Answer

**step1** Understanding the problem and conditions for no solution

The problem asks for a specific value of 'k' that will make the given system of two linear equations have no solution.
A system of linear equations has no solution if the lines represented by the equations are parallel and distinct.
For two linear equations written in the general form $$A_1x + B_1y = C_1$$ and $$A_2x + B_2y = C_2$$, they will have no solution if the ratio of their x-coefficients is equal to the ratio of their y-coefficients, but this ratio is not equal to the ratio of their constant terms.
Mathematically, this condition is expressed as:
$$ \frac{A_1}{A_2} = \frac{B_1}{B_2} \neq \frac{C_1}{C_2} $$

**step2** Identifying the coefficients from the given equations

Let's identify the coefficients A, B, and C for each equation.
The first equation is: $$3x + y = 1$$
From this equation, we have:
$$A_1 = 3$$
$$B_1 = 1$$
$$C_1 = 1$$
The second equation is: $$(2k-1)x + (k-1)y = 2k+1$$
From this equation, we have:
$$A_2 = (2k-1)$$
$$B_2 = (k-1)$$
$$C_2 = (2k+1)$$

**step3** Setting up the equality condition for parallel lines

For the lines to be parallel, the ratio of the x-coefficients must be equal to the ratio of the y-coefficients. We use the first part of our condition for no solution:
$$ \frac{A_1}{A_2} = \frac{B_1}{B_2} $$
Substitute the identified coefficients into this equation:
$$ \frac{3}{2k-1} = \frac{1}{k-1} $$

**step4** Solving for 'k' using the equality condition

To solve for 'k', we can cross-multiply the terms in the equation from the previous step:
$$ 3 \times (k-1) = 1 \times (2k-1) $$
Distribute the numbers on both sides:
$$ 3k - 3 = 2k - 1 $$
Now, we want to gather all terms involving 'k' on one side and constant terms on the other.
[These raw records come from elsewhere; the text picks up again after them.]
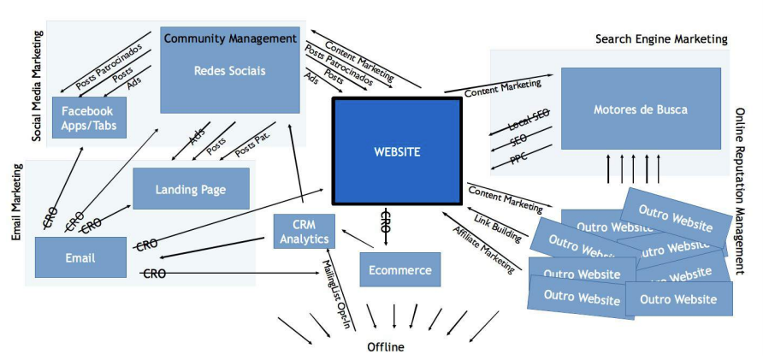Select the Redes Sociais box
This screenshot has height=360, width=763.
click(x=229, y=71)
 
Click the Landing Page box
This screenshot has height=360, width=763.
click(x=191, y=189)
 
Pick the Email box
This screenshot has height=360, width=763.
click(x=80, y=257)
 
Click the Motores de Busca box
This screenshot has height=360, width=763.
click(x=640, y=109)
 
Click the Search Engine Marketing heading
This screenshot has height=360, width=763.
click(x=661, y=39)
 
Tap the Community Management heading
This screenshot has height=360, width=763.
click(x=229, y=38)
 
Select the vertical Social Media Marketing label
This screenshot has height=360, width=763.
click(x=38, y=86)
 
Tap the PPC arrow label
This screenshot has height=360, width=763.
click(x=518, y=158)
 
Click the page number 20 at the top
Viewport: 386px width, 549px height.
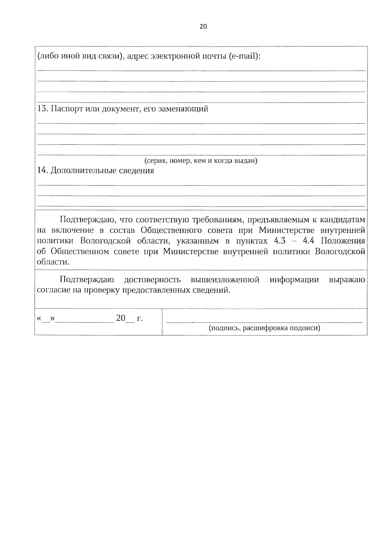(x=203, y=27)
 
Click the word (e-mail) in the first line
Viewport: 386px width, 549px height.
(x=244, y=56)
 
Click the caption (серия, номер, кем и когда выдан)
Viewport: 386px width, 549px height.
(x=201, y=161)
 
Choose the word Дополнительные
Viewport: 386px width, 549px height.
(x=83, y=171)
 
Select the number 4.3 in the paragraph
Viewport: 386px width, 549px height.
(x=279, y=241)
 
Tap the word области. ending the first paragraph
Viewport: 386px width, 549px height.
(x=53, y=262)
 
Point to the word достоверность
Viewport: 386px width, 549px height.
(x=152, y=280)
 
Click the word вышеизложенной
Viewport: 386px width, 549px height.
(x=225, y=280)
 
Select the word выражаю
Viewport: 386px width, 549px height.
(x=347, y=280)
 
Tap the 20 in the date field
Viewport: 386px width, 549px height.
(x=121, y=318)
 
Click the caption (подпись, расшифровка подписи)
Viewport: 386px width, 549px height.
(x=264, y=328)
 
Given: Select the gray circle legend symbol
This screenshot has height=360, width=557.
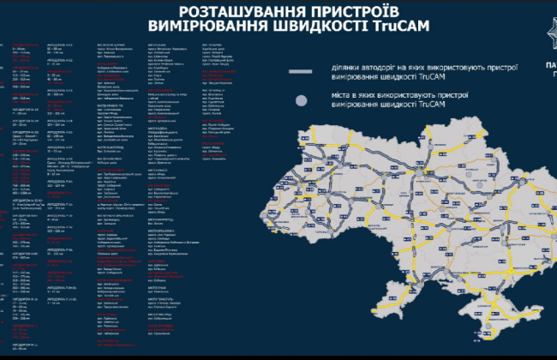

Subtract $$2k$$ from both sides of the equation:
$$ 3k - 2k - 3 = 2k - 2k - 1 $$
$$ k - 3 = -1 $$
Finally, add 3 to both sides of the equation to isolate 'k':
$$ k - 3 + 3 = -1 + 3 $$
$$ k = 2 $$

**step5** Checking the inequality condition for distinct lines

We found a value for 'k' that makes the lines parallel. Now we must ensure that these parallel lines are distinct (not the same line), which means the ratio of coefficients is not equal to the ratio of the constants. We use the second part of our condition for no solution:
$$ \frac{B_1}{B_2} \neq \frac{C_1}{C_2} $$
Substitute the value $$k=2$$ we found into this inequality:
$$ \frac{1}{k-1} \neq \frac{1}{2k+1} $$
$$ \frac{1}{2-1} \neq \frac{1}{2(2)+1} $$
$$ \frac{1}{1} \neq \frac{1}{4+1} $$
$$ 1 \neq \frac{1}{5} $$
Since $$1$$ is indeed not equal to $$\frac{1}{5}$$, the condition for distinct lines is satisfied when $$k=2$$. Therefore, for $$k=2$$, the system of linear equations has no solution.